What is needed. After locating the line with "Task: Expand the CN=Computers tree node" in the data that follows, return it and every later line exactly, up to and including the line with "You are a computer-use agent. The image".

Dataset entries
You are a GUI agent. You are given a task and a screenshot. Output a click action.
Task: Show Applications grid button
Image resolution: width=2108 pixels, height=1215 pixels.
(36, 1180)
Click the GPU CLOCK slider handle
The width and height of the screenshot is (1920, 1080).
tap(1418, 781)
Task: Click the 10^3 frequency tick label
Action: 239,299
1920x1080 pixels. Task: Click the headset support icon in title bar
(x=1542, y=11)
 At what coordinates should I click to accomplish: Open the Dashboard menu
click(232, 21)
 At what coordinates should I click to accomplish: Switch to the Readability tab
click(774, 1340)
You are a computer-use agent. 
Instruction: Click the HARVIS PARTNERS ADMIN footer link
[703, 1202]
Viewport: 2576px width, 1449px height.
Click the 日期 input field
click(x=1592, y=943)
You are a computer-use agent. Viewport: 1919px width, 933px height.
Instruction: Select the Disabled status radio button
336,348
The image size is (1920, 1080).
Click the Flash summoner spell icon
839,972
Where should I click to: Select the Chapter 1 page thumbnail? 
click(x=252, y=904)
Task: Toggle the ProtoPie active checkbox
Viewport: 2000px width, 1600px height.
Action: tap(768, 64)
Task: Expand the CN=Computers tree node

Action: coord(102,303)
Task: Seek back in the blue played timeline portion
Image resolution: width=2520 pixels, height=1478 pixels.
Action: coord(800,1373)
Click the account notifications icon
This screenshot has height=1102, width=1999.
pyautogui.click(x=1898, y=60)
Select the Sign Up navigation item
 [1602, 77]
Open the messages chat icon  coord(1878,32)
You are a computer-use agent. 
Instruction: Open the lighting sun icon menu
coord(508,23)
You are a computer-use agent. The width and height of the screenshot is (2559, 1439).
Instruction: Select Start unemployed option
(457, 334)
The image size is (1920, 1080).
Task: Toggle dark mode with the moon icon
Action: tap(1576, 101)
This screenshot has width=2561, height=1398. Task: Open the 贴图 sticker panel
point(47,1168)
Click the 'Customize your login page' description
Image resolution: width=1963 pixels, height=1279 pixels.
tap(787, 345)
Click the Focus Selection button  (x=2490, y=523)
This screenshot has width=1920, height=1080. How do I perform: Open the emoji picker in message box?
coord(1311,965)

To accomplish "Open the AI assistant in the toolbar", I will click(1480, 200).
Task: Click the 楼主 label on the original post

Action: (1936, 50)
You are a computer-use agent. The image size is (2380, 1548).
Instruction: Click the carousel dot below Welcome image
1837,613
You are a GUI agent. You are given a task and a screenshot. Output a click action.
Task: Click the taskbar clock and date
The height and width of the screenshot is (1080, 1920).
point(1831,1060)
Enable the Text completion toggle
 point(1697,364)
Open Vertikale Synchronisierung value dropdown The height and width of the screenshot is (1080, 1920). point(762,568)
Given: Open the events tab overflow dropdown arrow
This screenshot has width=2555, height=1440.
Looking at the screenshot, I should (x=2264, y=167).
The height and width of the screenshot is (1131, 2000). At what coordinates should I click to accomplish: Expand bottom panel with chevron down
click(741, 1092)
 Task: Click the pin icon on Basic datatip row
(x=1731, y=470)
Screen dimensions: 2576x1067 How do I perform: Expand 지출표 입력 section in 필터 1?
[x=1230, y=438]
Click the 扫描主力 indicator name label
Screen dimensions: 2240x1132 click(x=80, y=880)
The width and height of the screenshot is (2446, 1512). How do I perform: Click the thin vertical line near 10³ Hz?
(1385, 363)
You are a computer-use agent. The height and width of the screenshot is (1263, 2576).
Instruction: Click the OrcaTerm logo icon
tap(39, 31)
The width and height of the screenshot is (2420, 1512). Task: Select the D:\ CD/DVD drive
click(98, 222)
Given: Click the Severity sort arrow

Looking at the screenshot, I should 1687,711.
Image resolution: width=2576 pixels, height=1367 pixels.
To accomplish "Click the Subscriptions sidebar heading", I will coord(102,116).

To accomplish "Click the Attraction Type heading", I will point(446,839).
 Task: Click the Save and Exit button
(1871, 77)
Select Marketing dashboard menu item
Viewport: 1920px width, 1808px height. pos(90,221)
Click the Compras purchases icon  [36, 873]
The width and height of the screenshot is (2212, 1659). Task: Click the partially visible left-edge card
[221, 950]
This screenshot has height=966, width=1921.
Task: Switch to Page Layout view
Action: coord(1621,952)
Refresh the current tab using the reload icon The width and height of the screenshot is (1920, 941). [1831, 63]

Written response.
Task: Expand the CN=Computers tree node

Action: coord(102,303)
Task: Seek back in the blue played timeline portion
Image resolution: width=2520 pixels, height=1478 pixels.
Action: coord(800,1373)
Click the account notifications icon
This screenshot has height=1102, width=1999.
pyautogui.click(x=1898, y=60)
Select the Sign Up navigation item
 [1602, 77]
Open the messages chat icon  coord(1878,32)
You are a computer-use agent. 
Instruction: Open the lighting sun icon menu
coord(508,23)
You are a computer-use agent. The width and height of the screenshot is (2559, 1439).
Instruction: Select Start unemployed option
(457, 334)
The image size is (1920, 1080).
Task: Toggle dark mode with the moon icon
Action: tap(1576, 101)
This screenshot has width=2561, height=1398. Task: Open the 贴图 sticker panel
point(47,1168)
Click the 'Customize your login page' description
Image resolution: width=1963 pixels, height=1279 pixels.
tap(787, 345)
Click the Focus Selection button  (x=2490, y=523)
This screenshot has width=1920, height=1080. How do I perform: Open the emoji picker in message box?
coord(1311,965)

To accomplish "Open the AI assistant in the toolbar", I will click(1480, 200).
Task: Click the 楼主 label on the original post

Action: (1936, 50)
You are a computer-use agent. The image size is (2380, 1548).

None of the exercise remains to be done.